Records in a dataset –

____

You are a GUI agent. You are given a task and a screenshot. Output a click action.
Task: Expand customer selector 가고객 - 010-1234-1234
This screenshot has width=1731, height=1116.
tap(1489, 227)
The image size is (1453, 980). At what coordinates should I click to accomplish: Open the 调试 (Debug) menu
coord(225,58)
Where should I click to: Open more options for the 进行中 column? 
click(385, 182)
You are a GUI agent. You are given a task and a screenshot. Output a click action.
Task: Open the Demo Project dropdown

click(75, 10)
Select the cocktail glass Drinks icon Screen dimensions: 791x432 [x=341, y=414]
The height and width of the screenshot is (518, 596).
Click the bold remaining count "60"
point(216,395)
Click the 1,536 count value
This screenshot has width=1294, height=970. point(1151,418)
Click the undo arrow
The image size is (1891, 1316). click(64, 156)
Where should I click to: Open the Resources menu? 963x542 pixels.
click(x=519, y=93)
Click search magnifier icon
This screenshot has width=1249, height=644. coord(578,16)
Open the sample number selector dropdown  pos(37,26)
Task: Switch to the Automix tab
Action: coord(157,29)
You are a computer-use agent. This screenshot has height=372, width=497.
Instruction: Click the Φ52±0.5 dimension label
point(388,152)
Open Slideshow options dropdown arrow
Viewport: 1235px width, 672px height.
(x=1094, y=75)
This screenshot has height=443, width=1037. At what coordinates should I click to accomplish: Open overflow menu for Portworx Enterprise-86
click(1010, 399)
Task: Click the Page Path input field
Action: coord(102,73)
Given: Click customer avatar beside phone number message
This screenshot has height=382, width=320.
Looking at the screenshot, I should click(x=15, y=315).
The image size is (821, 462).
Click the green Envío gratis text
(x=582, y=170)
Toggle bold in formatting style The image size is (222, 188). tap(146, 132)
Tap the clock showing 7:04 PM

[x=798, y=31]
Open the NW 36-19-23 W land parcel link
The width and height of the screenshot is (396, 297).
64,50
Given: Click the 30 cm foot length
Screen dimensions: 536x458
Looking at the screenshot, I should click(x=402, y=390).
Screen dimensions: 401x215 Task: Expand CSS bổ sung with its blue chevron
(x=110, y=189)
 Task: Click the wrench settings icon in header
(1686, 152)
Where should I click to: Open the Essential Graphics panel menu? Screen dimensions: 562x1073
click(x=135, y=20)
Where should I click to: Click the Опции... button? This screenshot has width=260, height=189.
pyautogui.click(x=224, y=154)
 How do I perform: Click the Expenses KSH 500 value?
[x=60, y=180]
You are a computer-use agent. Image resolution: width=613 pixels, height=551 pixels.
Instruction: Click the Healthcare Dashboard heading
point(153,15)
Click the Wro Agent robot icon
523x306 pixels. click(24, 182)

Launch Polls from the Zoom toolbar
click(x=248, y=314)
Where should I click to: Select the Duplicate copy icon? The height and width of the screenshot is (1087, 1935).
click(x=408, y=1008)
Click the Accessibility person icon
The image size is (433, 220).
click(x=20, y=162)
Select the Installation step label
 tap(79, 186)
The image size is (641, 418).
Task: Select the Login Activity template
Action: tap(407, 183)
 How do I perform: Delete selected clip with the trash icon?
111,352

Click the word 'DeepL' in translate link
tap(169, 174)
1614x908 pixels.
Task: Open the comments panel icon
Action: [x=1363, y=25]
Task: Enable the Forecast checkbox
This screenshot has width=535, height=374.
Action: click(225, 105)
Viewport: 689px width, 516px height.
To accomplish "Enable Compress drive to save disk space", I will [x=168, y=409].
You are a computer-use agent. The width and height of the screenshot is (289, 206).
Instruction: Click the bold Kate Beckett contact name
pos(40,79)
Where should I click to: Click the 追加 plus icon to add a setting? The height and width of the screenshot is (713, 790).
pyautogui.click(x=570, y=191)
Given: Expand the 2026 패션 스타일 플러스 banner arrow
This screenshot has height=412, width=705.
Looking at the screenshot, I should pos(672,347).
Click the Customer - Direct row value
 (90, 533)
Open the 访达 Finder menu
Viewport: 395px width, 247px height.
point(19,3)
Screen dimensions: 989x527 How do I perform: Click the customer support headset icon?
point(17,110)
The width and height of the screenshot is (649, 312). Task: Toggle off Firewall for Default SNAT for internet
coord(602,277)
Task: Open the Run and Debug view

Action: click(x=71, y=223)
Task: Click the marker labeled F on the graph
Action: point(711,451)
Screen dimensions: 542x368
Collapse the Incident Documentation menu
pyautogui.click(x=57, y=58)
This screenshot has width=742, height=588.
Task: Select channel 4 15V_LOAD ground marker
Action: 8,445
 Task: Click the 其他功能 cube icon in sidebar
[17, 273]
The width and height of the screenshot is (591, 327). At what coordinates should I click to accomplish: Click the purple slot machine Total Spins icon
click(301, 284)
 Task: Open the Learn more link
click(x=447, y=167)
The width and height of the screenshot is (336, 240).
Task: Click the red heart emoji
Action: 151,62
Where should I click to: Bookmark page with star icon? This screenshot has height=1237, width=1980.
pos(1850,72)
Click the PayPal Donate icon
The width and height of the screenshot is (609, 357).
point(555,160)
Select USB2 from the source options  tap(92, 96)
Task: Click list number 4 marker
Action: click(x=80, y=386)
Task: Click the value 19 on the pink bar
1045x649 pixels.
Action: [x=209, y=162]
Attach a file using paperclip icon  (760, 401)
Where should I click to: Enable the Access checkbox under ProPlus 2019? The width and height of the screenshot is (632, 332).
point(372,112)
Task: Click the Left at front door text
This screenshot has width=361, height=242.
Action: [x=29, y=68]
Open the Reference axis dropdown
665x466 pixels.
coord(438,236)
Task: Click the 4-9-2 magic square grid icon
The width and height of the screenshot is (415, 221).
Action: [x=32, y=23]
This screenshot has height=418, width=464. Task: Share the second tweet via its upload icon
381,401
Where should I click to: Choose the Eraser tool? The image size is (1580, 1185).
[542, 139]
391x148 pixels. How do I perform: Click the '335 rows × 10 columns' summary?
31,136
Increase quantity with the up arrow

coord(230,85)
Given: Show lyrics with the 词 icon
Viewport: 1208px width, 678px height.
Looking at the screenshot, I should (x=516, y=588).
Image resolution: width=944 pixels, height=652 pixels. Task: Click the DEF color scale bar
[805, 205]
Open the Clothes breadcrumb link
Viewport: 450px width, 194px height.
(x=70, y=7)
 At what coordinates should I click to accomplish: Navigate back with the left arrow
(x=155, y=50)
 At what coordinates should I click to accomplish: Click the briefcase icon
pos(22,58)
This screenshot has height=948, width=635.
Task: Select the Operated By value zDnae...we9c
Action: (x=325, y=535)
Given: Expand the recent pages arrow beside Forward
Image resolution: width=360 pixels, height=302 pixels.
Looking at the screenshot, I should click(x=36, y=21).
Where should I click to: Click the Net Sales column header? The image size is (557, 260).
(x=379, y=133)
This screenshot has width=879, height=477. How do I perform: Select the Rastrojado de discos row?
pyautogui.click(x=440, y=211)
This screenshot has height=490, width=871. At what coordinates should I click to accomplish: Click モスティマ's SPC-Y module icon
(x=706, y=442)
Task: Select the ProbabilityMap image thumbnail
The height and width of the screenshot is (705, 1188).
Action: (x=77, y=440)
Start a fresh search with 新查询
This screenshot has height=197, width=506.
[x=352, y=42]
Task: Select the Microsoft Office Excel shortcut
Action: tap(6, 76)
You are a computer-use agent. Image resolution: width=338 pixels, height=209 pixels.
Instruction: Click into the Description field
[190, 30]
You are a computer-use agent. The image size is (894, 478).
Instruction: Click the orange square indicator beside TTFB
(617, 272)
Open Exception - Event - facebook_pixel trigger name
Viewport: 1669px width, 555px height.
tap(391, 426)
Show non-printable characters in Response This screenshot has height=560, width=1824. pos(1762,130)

____

Exercise objective – Please rewrite all the items above, replacing "GUI agent" with "screen assistant" and leaving everything else unchanged.

Result for this exercise –
You are a screen assistant. You are given a task and a screenshot. Output a click action.
Task: Expand customer selector 가고객 - 010-1234-1234
This screenshot has width=1731, height=1116.
tap(1489, 227)
The image size is (1453, 980). At what coordinates should I click to accomplish: Open the 调试 (Debug) menu
coord(225,58)
Where should I click to: Open more options for the 进行中 column? 
click(385, 182)
You are a screen assistant. You are given a task and a screenshot. Output a click action.
Task: Open the Demo Project dropdown

click(75, 10)
Select the cocktail glass Drinks icon Screen dimensions: 791x432 [x=341, y=414]
The height and width of the screenshot is (518, 596).
Click the bold remaining count "60"
point(216,395)
Click the 1,536 count value
This screenshot has width=1294, height=970. point(1151,418)
Click the undo arrow
The image size is (1891, 1316). click(64, 156)
Where should I click to: Open the Resources menu? 963x542 pixels.
click(x=519, y=93)
Click search magnifier icon
This screenshot has width=1249, height=644. coord(578,16)
Open the sample number selector dropdown  pos(37,26)
Task: Switch to the Automix tab
Action: coord(157,29)
You are a computer-use agent. This screenshot has height=372, width=497.
Instruction: Click the Φ52±0.5 dimension label
point(388,152)
Open Slideshow options dropdown arrow
Viewport: 1235px width, 672px height.
(x=1094, y=75)
This screenshot has height=443, width=1037. At what coordinates should I click to accomplish: Open overflow menu for Portworx Enterprise-86
click(1010, 399)
Task: Click the Page Path input field
Action: coord(102,73)
Given: Click customer avatar beside phone number message
This screenshot has height=382, width=320.
Looking at the screenshot, I should click(x=15, y=315).
The image size is (821, 462).
Click the green Envío gratis text
(x=582, y=170)
Toggle bold in formatting style The image size is (222, 188). tap(146, 132)
Tap the clock showing 7:04 PM

[x=798, y=31]
Open the NW 36-19-23 W land parcel link
The width and height of the screenshot is (396, 297).
64,50
Given: Click the 30 cm foot length
Screen dimensions: 536x458
Looking at the screenshot, I should click(x=402, y=390).
Screen dimensions: 401x215 Task: Expand CSS bổ sung with its blue chevron
(x=110, y=189)
 Task: Click the wrench settings icon in header
(1686, 152)
Where should I click to: Open the Essential Graphics panel menu? Screen dimensions: 562x1073
click(x=135, y=20)
Where should I click to: Click the Опции... button? This screenshot has width=260, height=189.
pyautogui.click(x=224, y=154)
 How do I perform: Click the Expenses KSH 500 value?
[x=60, y=180]
You are a computer-use agent. Image resolution: width=613 pixels, height=551 pixels.
Instruction: Click the Healthcare Dashboard heading
point(153,15)
Click the Wro Agent robot icon
523x306 pixels. click(24, 182)

Launch Polls from the Zoom toolbar
click(x=248, y=314)
Where should I click to: Select the Duplicate copy icon? The height and width of the screenshot is (1087, 1935).
click(x=408, y=1008)
Click the Accessibility person icon
The image size is (433, 220).
click(x=20, y=162)
Select the Installation step label
 tap(79, 186)
The image size is (641, 418).
Task: Select the Login Activity template
Action: tap(407, 183)
 How do I perform: Delete selected clip with the trash icon?
111,352

Click the word 'DeepL' in translate link
tap(169, 174)
1614x908 pixels.
Task: Open the comments panel icon
Action: [x=1363, y=25]
Task: Enable the Forecast checkbox
This screenshot has width=535, height=374.
Action: click(225, 105)
Viewport: 689px width, 516px height.
To accomplish "Enable Compress drive to save disk space", I will [x=168, y=409].
You are a computer-use agent. The width and height of the screenshot is (289, 206).
Instruction: Click the bold Kate Beckett contact name
pos(40,79)
Where should I click to: Click the 追加 plus icon to add a setting? The height and width of the screenshot is (713, 790).
pyautogui.click(x=570, y=191)
Given: Expand the 2026 패션 스타일 플러스 banner arrow
This screenshot has height=412, width=705.
Looking at the screenshot, I should pos(672,347).
Click the Customer - Direct row value
 (90, 533)
Open the 访达 Finder menu
Viewport: 395px width, 247px height.
point(19,3)
Screen dimensions: 989x527 How do I perform: Click the customer support headset icon?
point(17,110)
The width and height of the screenshot is (649, 312). Task: Toggle off Firewall for Default SNAT for internet
coord(602,277)
Task: Open the Run and Debug view

Action: click(x=71, y=223)
Task: Click the marker labeled F on the graph
Action: point(711,451)
Screen dimensions: 542x368
Collapse the Incident Documentation menu
pyautogui.click(x=57, y=58)
This screenshot has width=742, height=588.
Task: Select channel 4 15V_LOAD ground marker
Action: 8,445
 Task: Click the 其他功能 cube icon in sidebar
[17, 273]
The width and height of the screenshot is (591, 327). At what coordinates should I click to accomplish: Click the purple slot machine Total Spins icon
click(301, 284)
 Task: Open the Learn more link
click(x=447, y=167)
The width and height of the screenshot is (336, 240).
Task: Click the red heart emoji
Action: 151,62
Where should I click to: Bookmark page with star icon? This screenshot has height=1237, width=1980.
pos(1850,72)
Click the PayPal Donate icon
The width and height of the screenshot is (609, 357).
point(555,160)
Select USB2 from the source options  tap(92, 96)
Task: Click list number 4 marker
Action: click(x=80, y=386)
Task: Click the value 19 on the pink bar
1045x649 pixels.
Action: [x=209, y=162]
Attach a file using paperclip icon  (760, 401)
Where should I click to: Enable the Access checkbox under ProPlus 2019? The width and height of the screenshot is (632, 332).
point(372,112)
Task: Click the Left at front door text
This screenshot has width=361, height=242.
Action: [x=29, y=68]
Open the Reference axis dropdown
665x466 pixels.
coord(438,236)
Task: Click the 4-9-2 magic square grid icon
The width and height of the screenshot is (415, 221).
Action: [x=32, y=23]
This screenshot has height=418, width=464. Task: Share the second tweet via its upload icon
381,401
Where should I click to: Choose the Eraser tool? The image size is (1580, 1185).
[542, 139]
391x148 pixels. How do I perform: Click the '335 rows × 10 columns' summary?
31,136
Increase quantity with the up arrow

coord(230,85)
Given: Show lyrics with the 词 icon
Viewport: 1208px width, 678px height.
Looking at the screenshot, I should (x=516, y=588).
Image resolution: width=944 pixels, height=652 pixels. Task: Click the DEF color scale bar
[805, 205]
Open the Clothes breadcrumb link
Viewport: 450px width, 194px height.
(x=70, y=7)
 At what coordinates should I click to accomplish: Navigate back with the left arrow
(x=155, y=50)
 At what coordinates should I click to accomplish: Click the briefcase icon
pos(22,58)
This screenshot has height=948, width=635.
Task: Select the Operated By value zDnae...we9c
Action: (x=325, y=535)
Given: Expand the recent pages arrow beside Forward
Image resolution: width=360 pixels, height=302 pixels.
Looking at the screenshot, I should click(x=36, y=21).
Where should I click to: Click the Net Sales column header? The image size is (557, 260).
(x=379, y=133)
This screenshot has width=879, height=477. How do I perform: Select the Rastrojado de discos row?
pyautogui.click(x=440, y=211)
This screenshot has height=490, width=871. At what coordinates should I click to accomplish: Click モスティマ's SPC-Y module icon
(x=706, y=442)
Task: Select the ProbabilityMap image thumbnail
The height and width of the screenshot is (705, 1188).
Action: (x=77, y=440)
Start a fresh search with 新查询
This screenshot has height=197, width=506.
[x=352, y=42]
Task: Select the Microsoft Office Excel shortcut
Action: tap(6, 76)
You are a computer-use agent. Image resolution: width=338 pixels, height=209 pixels.
Instruction: Click into the Description field
[190, 30]
You are a computer-use agent. The image size is (894, 478).
Instruction: Click the orange square indicator beside TTFB
(617, 272)
Open Exception - Event - facebook_pixel trigger name
Viewport: 1669px width, 555px height.
tap(391, 426)
Show non-printable characters in Response This screenshot has height=560, width=1824. pos(1762,130)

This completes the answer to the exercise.